Bringing Deep Learning Workloads to JSC supercomputers

Data loading

Alexandre Strube // Sabrina Benassou

June 25th, 2025

Schedule for day 2

Time Title
13:00 - 13:10 Welcome, questions
13:10 - 14:10 Data loading
14:10 - 14:25 Coffee Break (flexible)
14:25 - 17:00 Parallelize Training

Let’s talk about DATA

I/O is separate and shared

  • All compute nodes of all supercomputers see the same files
  • Performance tradeoff between shared acessibility and speed
  • Our I/O server is almost a supercomputer by itself JSC Supercomputer Stragegy

Where do I keep my files?

  • Always store your code in the project1 folder ($PROJECT_projectname ). In our case

    /p/project1/training2529/$USER
  • Store data in the scratch directory for faster I/O access ($SCRATCH_projectname). ⚠️Files in scratch are deleted after 90 days of inactivity.
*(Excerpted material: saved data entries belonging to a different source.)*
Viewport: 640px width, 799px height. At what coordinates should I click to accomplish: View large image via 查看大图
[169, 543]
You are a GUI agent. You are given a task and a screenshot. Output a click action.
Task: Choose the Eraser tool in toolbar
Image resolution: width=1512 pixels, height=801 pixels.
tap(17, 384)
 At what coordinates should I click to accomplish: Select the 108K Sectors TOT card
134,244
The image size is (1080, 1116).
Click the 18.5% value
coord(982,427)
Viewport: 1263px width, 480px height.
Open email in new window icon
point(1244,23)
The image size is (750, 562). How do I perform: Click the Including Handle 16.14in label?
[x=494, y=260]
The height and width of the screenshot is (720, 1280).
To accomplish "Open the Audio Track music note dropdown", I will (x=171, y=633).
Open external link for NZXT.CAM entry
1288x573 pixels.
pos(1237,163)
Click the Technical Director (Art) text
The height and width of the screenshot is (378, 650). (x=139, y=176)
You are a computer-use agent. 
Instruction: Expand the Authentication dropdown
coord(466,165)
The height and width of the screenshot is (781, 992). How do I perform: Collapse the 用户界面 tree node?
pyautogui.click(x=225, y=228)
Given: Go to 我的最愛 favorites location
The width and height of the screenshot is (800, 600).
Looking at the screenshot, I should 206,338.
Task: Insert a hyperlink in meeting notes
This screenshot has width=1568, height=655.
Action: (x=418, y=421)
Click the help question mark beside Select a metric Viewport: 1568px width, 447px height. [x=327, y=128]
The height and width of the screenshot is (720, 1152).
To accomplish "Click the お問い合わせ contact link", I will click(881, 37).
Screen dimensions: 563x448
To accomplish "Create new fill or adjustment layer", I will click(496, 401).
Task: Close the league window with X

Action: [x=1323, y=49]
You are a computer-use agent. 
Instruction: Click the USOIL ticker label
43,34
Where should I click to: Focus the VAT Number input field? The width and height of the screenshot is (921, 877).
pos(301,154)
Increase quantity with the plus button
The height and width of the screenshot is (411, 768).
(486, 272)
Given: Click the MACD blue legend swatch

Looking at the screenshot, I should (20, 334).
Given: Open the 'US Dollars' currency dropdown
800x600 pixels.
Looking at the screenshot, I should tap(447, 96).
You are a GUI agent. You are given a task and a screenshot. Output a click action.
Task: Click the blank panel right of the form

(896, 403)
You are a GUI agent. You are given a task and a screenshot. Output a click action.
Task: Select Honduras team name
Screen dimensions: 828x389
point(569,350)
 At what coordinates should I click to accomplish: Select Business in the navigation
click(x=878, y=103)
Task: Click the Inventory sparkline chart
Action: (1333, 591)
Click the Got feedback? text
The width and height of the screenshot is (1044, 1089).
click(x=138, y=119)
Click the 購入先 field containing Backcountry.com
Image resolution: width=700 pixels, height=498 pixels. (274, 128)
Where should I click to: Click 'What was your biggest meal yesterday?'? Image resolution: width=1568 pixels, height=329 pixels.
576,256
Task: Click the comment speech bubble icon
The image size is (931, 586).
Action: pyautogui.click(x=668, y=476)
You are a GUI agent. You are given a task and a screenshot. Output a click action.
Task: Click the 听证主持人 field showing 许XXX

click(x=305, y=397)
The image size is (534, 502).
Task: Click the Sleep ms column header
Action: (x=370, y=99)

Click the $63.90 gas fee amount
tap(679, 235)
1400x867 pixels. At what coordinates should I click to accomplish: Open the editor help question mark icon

    /p/scratch/training2529/$USER
  • Store the data in $DATA_dataset for a more permanent location.

    /p/data1/datasets

Data loading

  • We have CPUs and lots of memory - let’s use them
  • If your dataset is relatively small (< 500 GB) and can fit into the working memory (RAM) of each compute node (along with the program state), you can store it in /dev/shm. This is a special filesystem that uses RAM for storage, making it extremely fast for data access. ⚡️
  • For bigger datasets (> 500 GB) you have many strategies:
    • Hierarchical Data Format 5 (HDF5)
    • Apache Arrow
    • NVIDIA Data Loading Library (DALI)
    • SquashFS

Inodes

  • Inodes (Index Nodes) are data structures that store metadata about files and directories.
  • Unique identification of files and directories within the file system.
  • Efficient management and retrieval of file metadata.
  • Essential for file operations like opening, reading, and writing.
  • Limitations:
    • Fixed Number: Limited number of inodes; no new files if exhausted, even with free disk space.
    • Space Consumption: Inodes consume disk space, balancing is needed for efficiency.

Data loading

  • In this course, we provide you with some examples on how to create and HDF5 and pyarrow files.

  • We need to download some code:

    cd $HOME/course
    git clone https://github.com/HelmholtzAI-FZJ/2025-06-course-Bringing-Deep-Learning-Workloads-to-JSC-supercomputers.git
  • Move to the correct folder:

    cd 2025-06-course-Bringing-Deep-Learning-Workloads-to-JSC-supercomputers/code/dataloading/
  • We used the ImageNet dataset for the examples.

The ImageNet dataset

Large Scale Visual Recognition Challenge (ILSVRC)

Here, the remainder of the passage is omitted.